Changed files are not direct evidence
One thing I keep noticing in AI-built software: we treat "the diff touched the right files" as if it proves the change did the right thing.
It usually does not.
Changed files are often adjacent evidence. They show where the model operated. They do not, by themselves, prove the claim the assistant is making about the software.
Example:
"This route now validates auth before returning user data."
The diff may touch the auth middleware, the route handler, and a test file. That is useful context, but the builder still needs direct witnesses:
- the exact claim being accepted
- the entry path where the claim is supposed to hold
- the test or runtime trace that exercises it
- the data boundary it protects
- the failure condition that would block merge
- the human decision: accepted, rejected, or needs more proof
Without that, review becomes vibe calibration. The diff looks plausible, the assistant sounds confident, the files are relevant, and the human slowly becomes a rubber stamp.

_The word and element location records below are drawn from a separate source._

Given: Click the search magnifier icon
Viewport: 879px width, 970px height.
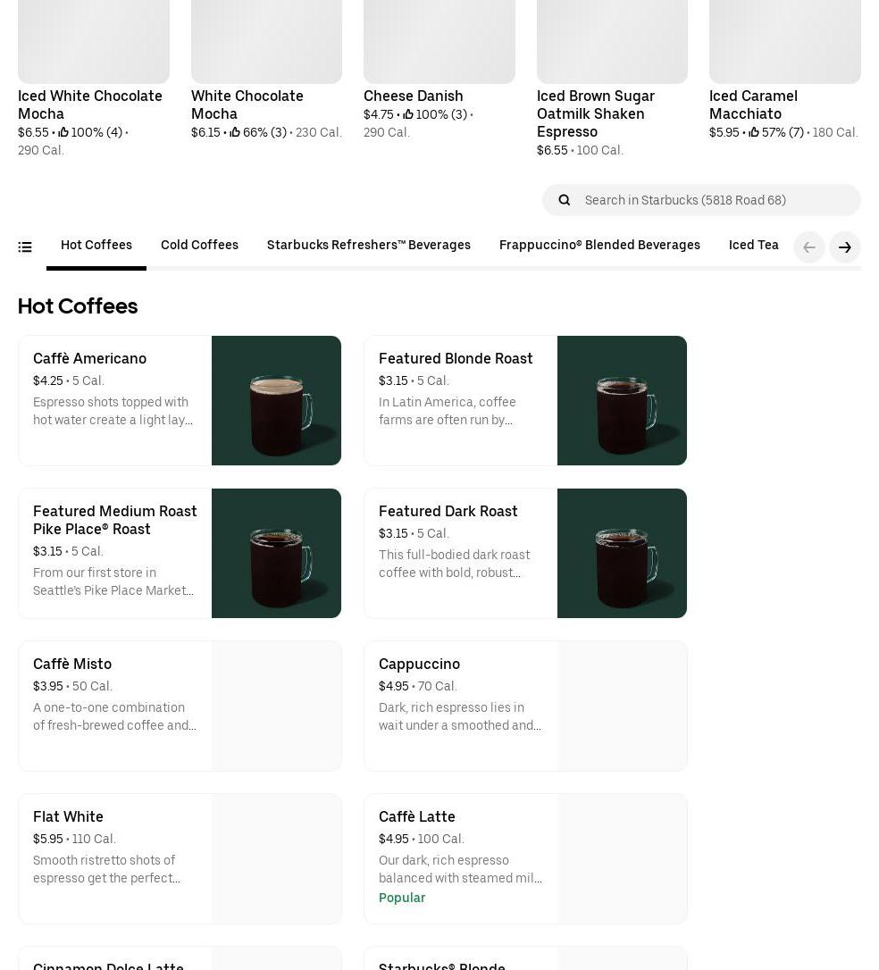Looking at the screenshot, I should pyautogui.click(x=565, y=200).
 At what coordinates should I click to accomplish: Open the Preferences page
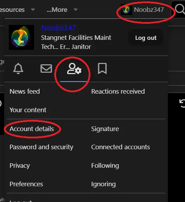26,184
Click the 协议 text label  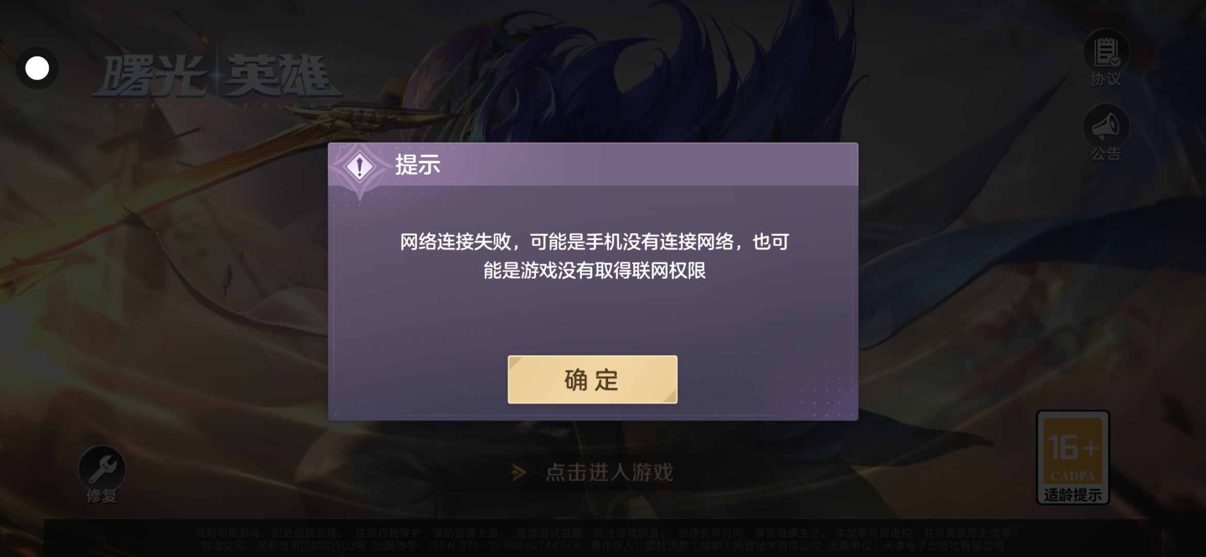coord(1106,79)
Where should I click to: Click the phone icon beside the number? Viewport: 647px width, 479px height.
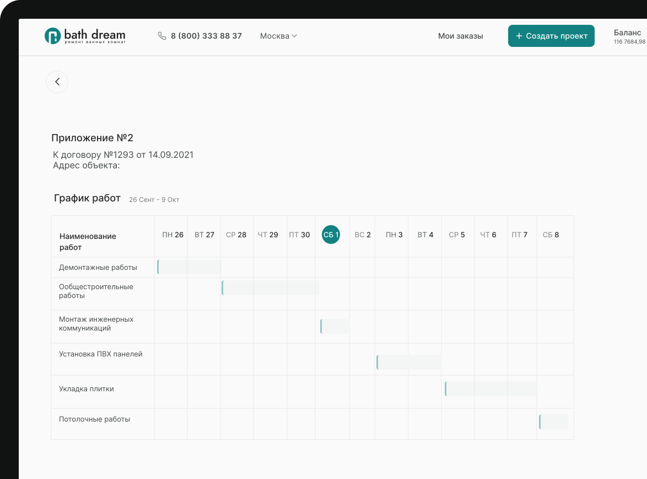pos(162,36)
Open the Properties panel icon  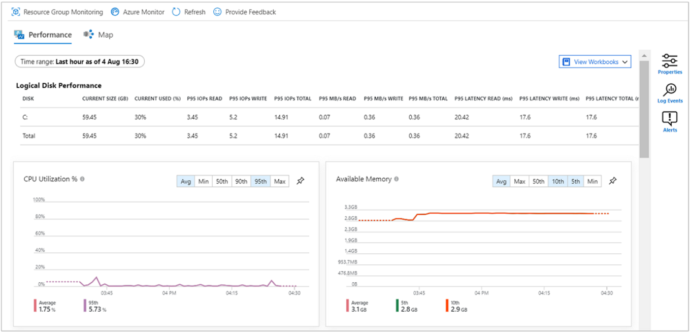670,60
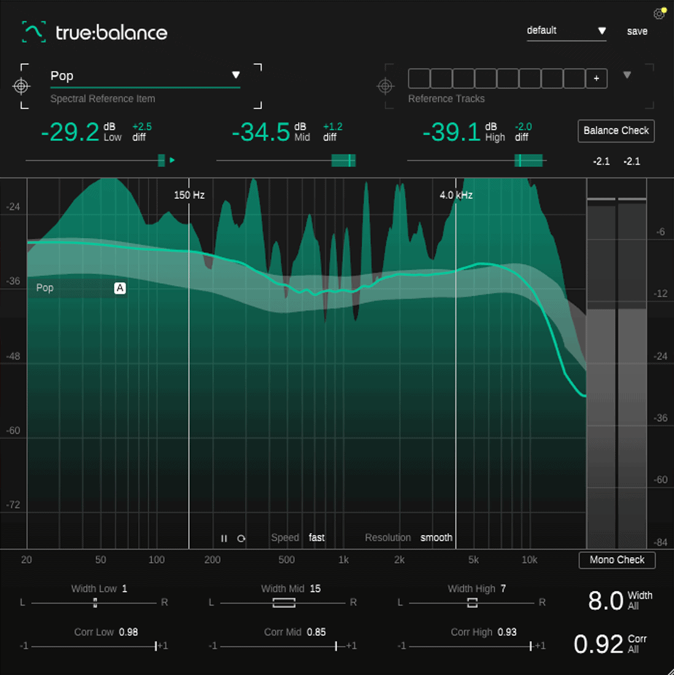Image resolution: width=674 pixels, height=675 pixels.
Task: Toggle Resolution from smooth
Action: coord(436,537)
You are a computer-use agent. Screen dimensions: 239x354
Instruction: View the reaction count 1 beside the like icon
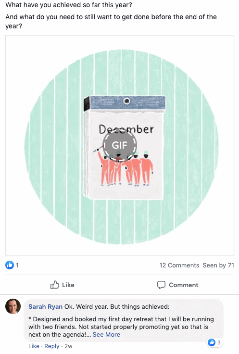point(17,265)
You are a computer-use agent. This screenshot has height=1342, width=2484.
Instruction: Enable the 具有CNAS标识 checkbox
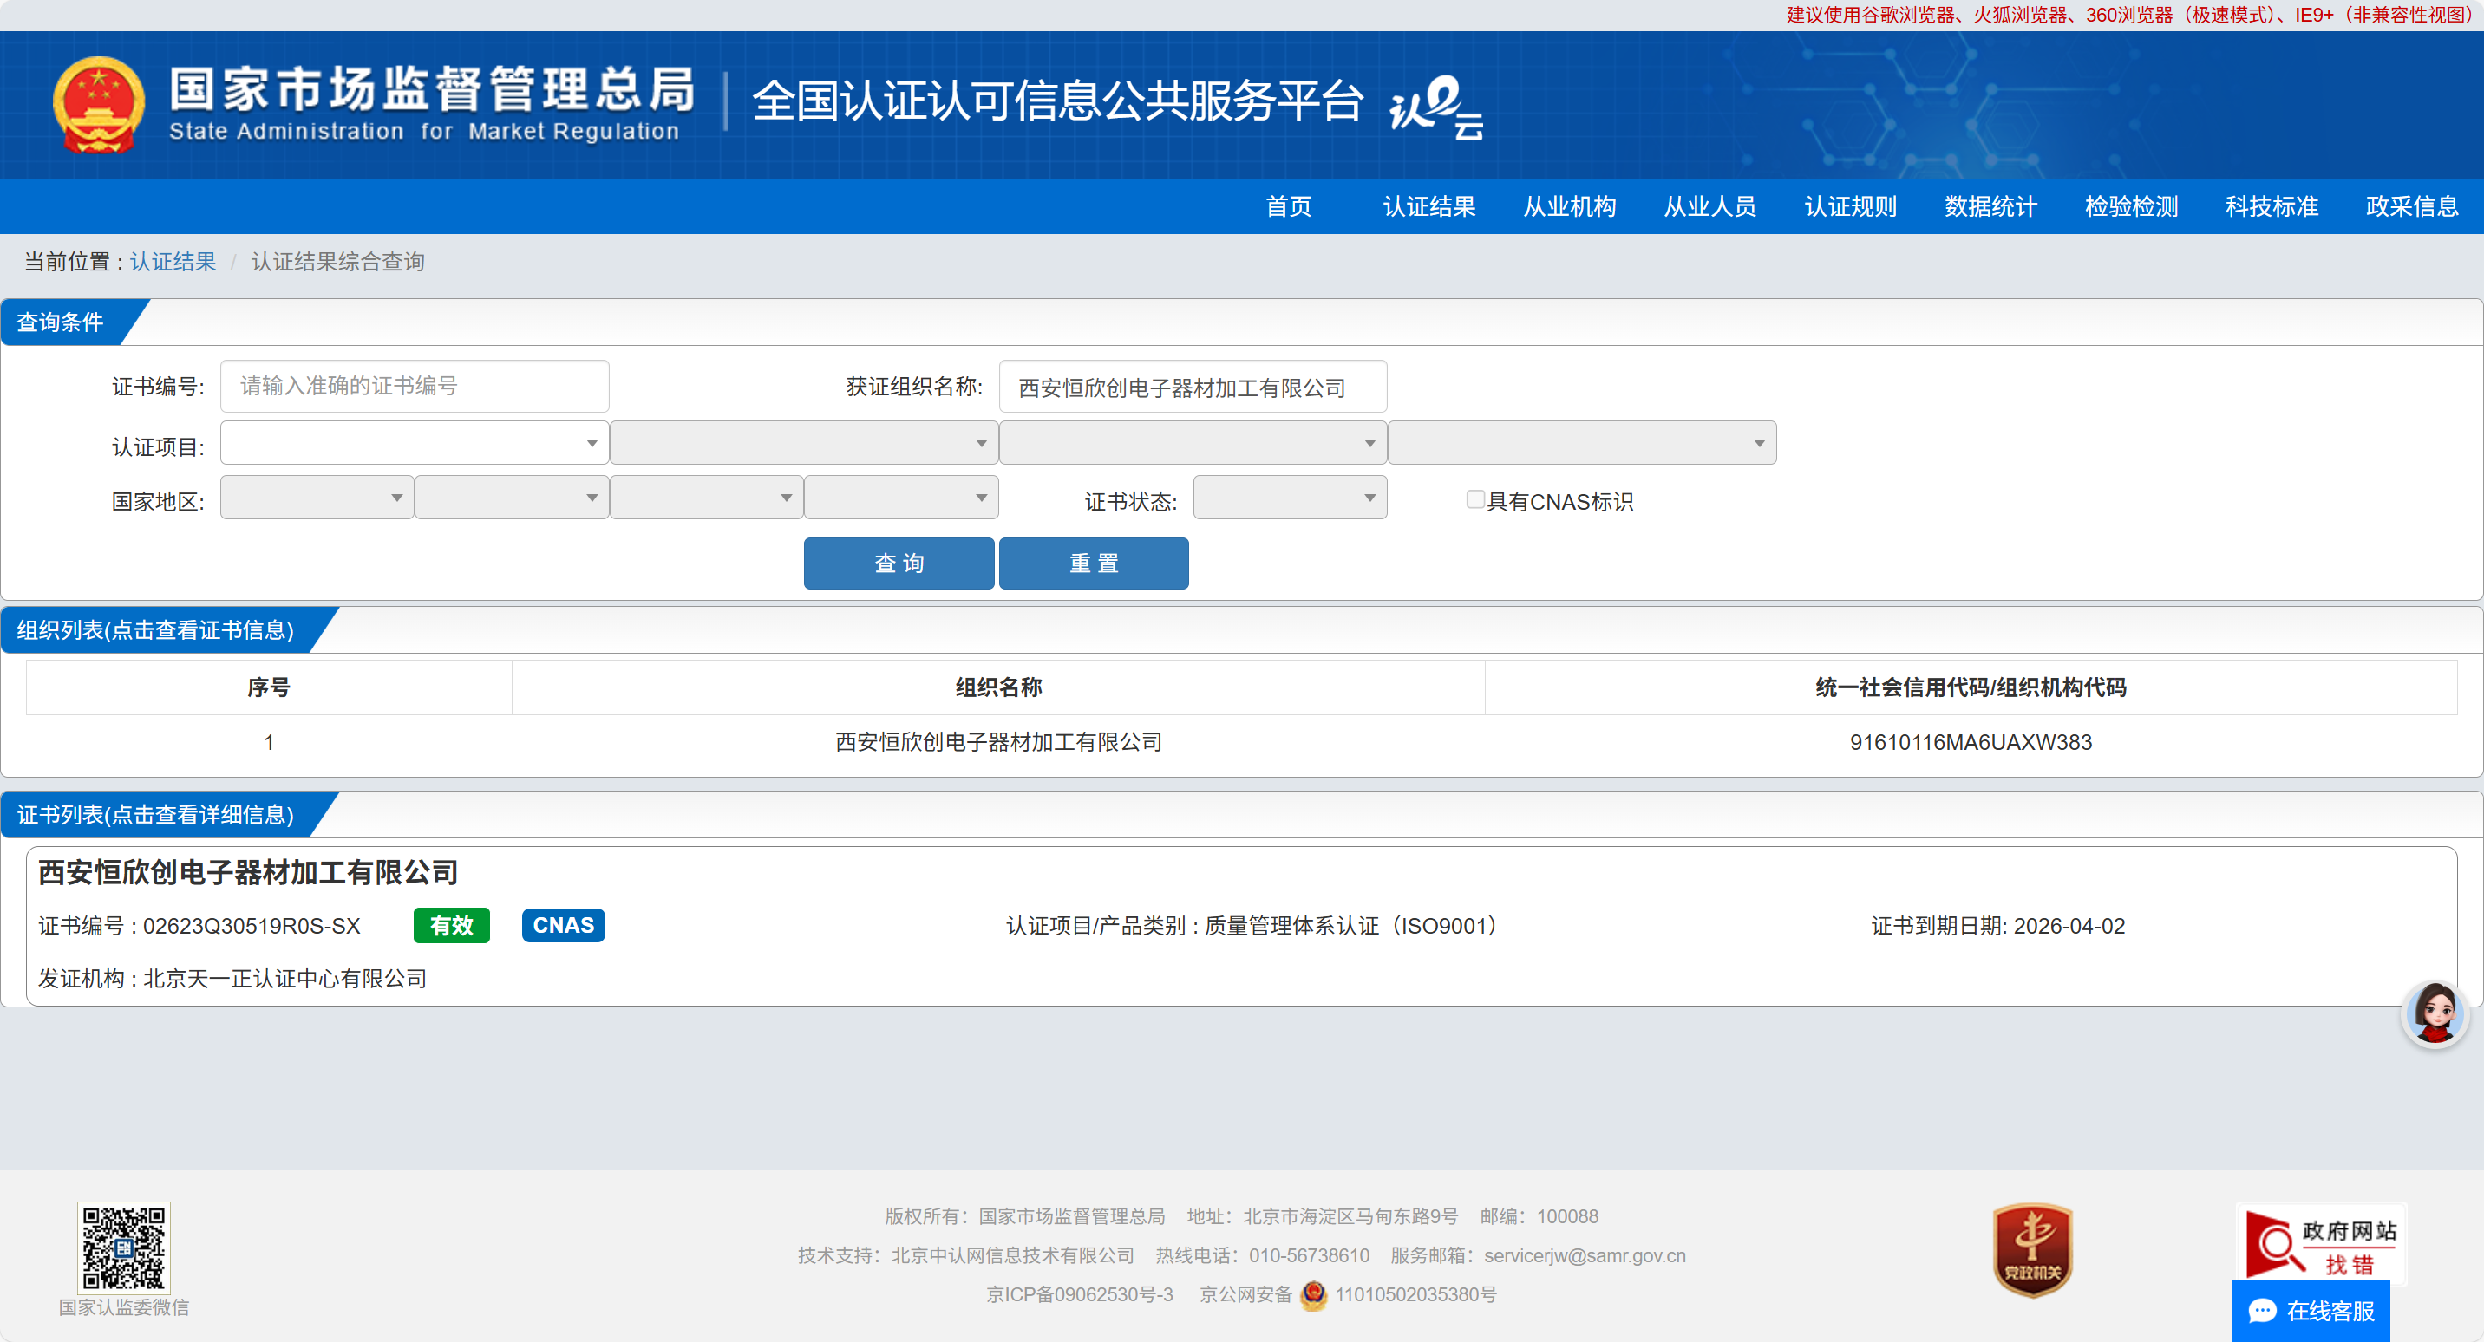(1474, 499)
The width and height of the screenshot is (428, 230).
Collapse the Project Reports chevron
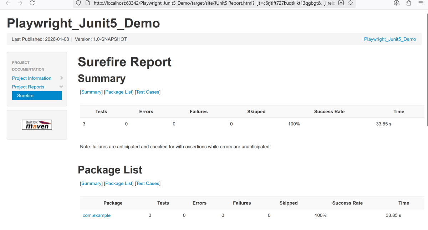61,87
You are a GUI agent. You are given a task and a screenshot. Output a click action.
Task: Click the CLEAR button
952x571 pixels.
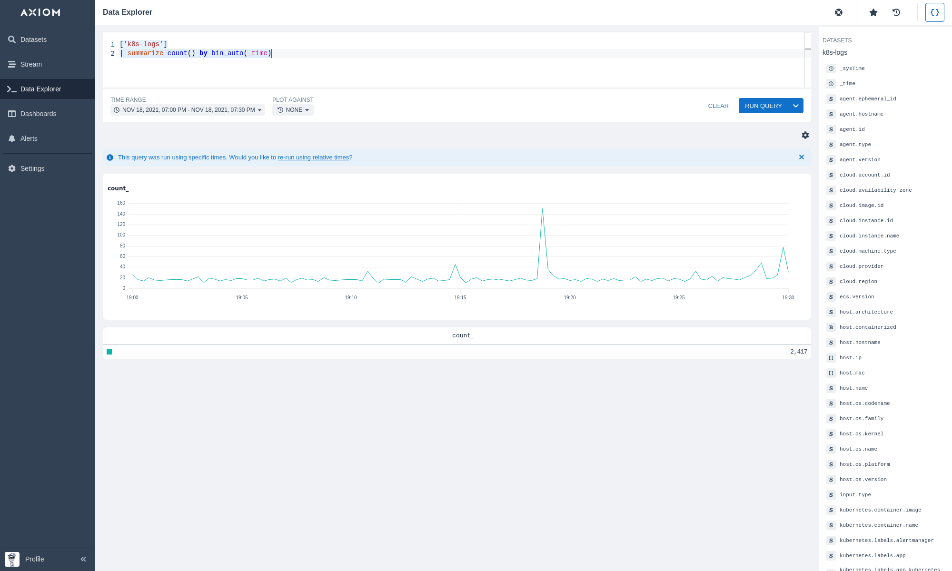pos(718,106)
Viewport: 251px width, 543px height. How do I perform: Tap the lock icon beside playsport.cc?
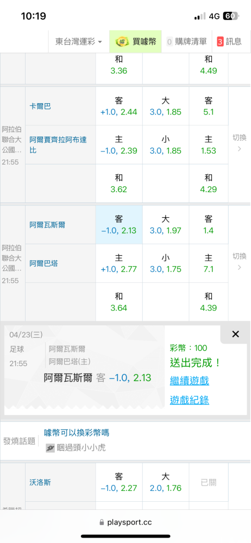[x=102, y=522]
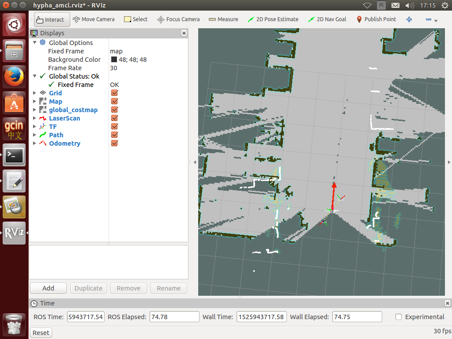Click the Add display button
452x339 pixels.
point(48,288)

I do not think the answer is to stop using AI or slow every review to a crawl. The answer is to change the review object.
For AI diffs, I want something like a claim-support receipt:
- claim: what behavior changed
- witness: test, trace, source line, log, or manual check
- support class: direct, adjacent, unsupported
- block rule: what evidence is missing enough to stop acceptance
- owner: who can explain this later
That is what I mean by vibe coding without vibe blindness. Keep the speed, but stop accepting adjacent evidence as direct evidence.
The real bottleneck is no longer "can AI edit the repo?"
It is: after AI edits the repo, can the builder still explain what changed, why it is safe enough, and what would make them reverse the decision?